- **Problem description**
Locate the line containing "How do I perform: Select", then please write out that line and all the lines below it in the entries exactly.
.....
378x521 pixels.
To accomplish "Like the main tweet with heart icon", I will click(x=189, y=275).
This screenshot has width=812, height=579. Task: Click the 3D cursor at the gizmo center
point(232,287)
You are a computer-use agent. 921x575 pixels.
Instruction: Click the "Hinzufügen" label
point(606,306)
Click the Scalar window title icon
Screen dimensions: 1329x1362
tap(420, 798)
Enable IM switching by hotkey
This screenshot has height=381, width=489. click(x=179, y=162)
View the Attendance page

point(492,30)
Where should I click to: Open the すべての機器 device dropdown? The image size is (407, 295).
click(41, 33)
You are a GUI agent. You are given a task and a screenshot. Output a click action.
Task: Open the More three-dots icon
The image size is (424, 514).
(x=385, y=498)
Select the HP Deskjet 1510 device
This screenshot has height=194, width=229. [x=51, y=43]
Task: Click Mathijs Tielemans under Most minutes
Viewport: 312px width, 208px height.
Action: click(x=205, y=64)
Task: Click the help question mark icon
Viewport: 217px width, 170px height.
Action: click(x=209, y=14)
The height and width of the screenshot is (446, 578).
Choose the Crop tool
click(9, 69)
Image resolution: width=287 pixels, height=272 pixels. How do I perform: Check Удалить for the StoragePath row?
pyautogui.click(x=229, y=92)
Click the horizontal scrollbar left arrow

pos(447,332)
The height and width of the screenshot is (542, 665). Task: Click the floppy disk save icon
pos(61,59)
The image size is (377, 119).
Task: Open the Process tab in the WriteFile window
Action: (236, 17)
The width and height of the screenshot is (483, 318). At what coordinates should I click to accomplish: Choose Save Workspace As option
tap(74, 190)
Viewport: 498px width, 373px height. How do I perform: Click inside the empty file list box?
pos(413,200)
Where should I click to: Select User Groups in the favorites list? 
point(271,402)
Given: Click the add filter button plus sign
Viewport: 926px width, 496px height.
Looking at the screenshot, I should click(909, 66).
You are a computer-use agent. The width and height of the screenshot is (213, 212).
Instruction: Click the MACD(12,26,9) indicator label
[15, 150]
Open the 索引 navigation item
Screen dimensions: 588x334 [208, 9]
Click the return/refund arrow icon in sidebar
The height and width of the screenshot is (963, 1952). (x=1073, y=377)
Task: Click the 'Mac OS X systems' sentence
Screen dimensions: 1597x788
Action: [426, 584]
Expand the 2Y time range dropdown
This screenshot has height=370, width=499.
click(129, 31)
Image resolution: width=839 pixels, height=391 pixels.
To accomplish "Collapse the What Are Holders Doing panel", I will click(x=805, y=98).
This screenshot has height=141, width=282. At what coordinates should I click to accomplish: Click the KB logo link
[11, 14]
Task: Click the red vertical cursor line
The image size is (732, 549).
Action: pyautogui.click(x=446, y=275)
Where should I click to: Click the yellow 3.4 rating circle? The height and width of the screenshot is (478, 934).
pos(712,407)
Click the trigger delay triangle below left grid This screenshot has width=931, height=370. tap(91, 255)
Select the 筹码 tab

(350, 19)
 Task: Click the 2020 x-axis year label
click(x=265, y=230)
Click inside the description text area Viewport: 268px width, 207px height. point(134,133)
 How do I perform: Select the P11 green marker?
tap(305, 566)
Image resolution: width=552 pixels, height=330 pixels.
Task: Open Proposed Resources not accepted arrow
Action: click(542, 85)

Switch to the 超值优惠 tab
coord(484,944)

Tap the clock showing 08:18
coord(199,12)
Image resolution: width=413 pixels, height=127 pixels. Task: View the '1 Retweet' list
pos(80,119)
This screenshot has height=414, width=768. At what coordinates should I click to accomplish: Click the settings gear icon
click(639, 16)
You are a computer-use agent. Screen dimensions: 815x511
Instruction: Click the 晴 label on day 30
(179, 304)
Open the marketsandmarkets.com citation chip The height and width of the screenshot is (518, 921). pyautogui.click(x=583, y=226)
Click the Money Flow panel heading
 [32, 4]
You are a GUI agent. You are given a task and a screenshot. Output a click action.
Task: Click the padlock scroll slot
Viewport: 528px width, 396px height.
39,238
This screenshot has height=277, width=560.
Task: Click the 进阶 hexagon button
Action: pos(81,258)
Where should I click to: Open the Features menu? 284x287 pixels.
.....
- **Task result**
 How do I perform: Select the P11 green marker?
tap(305, 566)
Image resolution: width=552 pixels, height=330 pixels.
Task: Open Proposed Resources not accepted arrow
Action: click(542, 85)

Switch to the 超值优惠 tab
coord(484,944)

Tap the clock showing 08:18
coord(199,12)
Image resolution: width=413 pixels, height=127 pixels. Task: View the '1 Retweet' list
pos(80,119)
This screenshot has height=414, width=768. At what coordinates should I click to accomplish: Click the settings gear icon
click(639, 16)
You are a computer-use agent. Screen dimensions: 815x511
Instruction: Click the 晴 label on day 30
(179, 304)
Open the marketsandmarkets.com citation chip The height and width of the screenshot is (518, 921). pyautogui.click(x=583, y=226)
Click the Money Flow panel heading
 [32, 4]
You are a GUI agent. You are given a task and a screenshot. Output a click action.
Task: Click the padlock scroll slot
Viewport: 528px width, 396px height.
39,238
This screenshot has height=277, width=560.
Task: Click the 进阶 hexagon button
Action: pos(81,258)
Where should I click to: Open the Features menu? 284x287 pixels.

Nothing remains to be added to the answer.